• [RECORDS TO PROCESS]:
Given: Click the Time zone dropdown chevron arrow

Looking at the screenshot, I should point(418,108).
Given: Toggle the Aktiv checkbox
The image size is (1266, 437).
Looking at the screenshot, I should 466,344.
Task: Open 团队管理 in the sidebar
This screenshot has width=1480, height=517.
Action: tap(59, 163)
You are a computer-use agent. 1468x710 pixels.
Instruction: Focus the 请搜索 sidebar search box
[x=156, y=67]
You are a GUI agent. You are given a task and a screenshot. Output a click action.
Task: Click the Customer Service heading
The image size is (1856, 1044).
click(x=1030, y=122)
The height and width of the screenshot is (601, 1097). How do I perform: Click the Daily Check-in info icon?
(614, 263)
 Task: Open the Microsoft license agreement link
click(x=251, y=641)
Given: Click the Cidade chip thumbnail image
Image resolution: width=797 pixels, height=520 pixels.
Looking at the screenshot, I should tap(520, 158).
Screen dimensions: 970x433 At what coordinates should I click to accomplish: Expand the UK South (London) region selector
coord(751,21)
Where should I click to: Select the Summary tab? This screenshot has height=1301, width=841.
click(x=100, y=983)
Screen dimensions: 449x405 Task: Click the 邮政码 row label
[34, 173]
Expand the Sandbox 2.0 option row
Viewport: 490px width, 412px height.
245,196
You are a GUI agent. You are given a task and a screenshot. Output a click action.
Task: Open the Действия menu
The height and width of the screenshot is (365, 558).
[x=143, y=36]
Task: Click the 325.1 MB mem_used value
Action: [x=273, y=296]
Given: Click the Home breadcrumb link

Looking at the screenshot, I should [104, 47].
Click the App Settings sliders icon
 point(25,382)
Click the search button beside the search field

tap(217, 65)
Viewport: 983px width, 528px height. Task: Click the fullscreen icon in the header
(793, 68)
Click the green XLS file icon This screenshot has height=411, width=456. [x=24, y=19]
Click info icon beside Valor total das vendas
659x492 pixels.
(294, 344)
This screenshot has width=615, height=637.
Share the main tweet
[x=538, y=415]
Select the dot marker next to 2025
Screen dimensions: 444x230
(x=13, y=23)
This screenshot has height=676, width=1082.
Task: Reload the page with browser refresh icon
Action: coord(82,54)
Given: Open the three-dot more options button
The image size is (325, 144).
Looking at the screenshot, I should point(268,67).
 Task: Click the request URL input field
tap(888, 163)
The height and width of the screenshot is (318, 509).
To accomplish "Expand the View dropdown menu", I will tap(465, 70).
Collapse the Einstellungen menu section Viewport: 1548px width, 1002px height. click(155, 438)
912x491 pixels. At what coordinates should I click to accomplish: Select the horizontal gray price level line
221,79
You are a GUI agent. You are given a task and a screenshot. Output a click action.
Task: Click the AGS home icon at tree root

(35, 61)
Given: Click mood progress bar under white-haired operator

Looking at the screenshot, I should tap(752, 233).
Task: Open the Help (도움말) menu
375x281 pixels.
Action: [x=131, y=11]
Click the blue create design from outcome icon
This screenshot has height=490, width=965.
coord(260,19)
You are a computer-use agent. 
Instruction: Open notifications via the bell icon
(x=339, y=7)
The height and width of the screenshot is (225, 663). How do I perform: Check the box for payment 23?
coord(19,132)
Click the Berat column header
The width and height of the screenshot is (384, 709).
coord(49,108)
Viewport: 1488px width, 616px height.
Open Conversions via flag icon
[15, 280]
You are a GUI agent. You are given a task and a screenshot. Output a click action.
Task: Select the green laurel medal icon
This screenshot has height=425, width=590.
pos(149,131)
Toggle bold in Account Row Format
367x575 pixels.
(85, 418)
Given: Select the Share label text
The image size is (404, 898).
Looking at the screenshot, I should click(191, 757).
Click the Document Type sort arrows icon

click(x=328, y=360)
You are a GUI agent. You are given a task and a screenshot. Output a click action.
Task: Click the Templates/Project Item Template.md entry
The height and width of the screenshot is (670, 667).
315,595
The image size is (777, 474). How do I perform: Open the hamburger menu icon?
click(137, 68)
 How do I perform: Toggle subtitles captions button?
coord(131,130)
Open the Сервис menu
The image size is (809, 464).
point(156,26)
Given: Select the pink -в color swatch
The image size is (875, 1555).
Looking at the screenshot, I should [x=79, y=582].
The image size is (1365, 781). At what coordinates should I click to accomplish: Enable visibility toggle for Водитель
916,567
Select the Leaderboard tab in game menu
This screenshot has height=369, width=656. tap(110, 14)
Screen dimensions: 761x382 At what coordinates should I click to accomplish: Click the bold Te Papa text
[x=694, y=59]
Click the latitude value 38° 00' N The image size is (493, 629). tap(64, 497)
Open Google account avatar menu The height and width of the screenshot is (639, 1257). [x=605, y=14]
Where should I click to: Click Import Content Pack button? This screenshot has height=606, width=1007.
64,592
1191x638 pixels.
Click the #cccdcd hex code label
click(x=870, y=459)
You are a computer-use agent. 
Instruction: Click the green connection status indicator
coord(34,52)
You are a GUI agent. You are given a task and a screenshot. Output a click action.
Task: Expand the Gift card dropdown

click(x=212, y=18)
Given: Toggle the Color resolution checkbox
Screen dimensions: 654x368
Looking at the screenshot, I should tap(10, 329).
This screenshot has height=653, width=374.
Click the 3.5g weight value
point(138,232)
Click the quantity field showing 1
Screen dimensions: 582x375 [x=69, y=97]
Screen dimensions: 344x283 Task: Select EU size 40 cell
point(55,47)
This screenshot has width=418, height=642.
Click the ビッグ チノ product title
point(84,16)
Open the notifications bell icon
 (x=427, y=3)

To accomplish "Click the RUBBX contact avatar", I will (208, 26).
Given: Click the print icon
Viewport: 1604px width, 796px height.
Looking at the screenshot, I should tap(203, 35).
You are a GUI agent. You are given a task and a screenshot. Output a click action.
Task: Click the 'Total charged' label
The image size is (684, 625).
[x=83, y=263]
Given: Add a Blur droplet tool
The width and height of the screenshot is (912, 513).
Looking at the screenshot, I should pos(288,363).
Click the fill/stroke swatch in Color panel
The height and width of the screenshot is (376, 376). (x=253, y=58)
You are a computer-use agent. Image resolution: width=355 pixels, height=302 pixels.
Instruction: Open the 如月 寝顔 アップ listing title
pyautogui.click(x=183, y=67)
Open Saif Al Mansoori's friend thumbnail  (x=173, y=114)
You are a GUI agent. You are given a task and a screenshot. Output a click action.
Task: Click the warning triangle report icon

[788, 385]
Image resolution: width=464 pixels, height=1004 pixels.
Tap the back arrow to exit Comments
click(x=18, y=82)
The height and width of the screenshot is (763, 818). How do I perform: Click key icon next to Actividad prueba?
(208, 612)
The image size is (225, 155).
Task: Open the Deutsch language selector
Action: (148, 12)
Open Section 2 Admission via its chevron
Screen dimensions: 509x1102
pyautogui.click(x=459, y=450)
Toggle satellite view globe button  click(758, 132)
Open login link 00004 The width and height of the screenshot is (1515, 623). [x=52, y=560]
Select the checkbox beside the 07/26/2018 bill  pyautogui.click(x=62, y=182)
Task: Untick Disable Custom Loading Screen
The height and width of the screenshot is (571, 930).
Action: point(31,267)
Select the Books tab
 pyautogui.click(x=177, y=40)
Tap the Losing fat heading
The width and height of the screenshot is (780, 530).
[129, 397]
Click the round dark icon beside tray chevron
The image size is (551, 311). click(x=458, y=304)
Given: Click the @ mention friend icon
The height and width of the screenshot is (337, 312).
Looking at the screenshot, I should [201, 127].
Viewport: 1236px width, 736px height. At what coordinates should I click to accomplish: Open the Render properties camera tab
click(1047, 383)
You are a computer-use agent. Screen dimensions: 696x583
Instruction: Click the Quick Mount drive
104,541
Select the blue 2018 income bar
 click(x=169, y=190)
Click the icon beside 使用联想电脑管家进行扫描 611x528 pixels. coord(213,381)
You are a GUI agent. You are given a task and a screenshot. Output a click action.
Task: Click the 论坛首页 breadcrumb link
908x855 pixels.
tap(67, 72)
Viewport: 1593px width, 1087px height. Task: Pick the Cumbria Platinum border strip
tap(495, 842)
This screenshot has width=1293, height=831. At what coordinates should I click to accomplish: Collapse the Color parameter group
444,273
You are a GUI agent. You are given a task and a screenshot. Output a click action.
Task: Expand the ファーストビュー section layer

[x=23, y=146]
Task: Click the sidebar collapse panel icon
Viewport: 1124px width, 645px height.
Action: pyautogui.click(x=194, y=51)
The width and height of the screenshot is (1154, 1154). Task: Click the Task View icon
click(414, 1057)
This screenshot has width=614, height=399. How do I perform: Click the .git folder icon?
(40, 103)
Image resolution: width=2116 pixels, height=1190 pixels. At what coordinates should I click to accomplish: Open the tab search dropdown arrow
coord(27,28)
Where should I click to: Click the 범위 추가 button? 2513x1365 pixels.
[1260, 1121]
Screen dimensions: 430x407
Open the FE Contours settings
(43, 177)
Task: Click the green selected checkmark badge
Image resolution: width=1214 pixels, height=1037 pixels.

• [WRITTEN TASK]:
Express the data as a JSON list of strings with one string per line and blank lines left out, beginning at the line that contains "Task: Click the green" and stopping after the last line of the data.

• [ANSWER TO THE TASK]:
[
  "Task: Click the green selected checkmark badge",
  "Image resolution: width=1214 pixels, height=1037 pixels."
]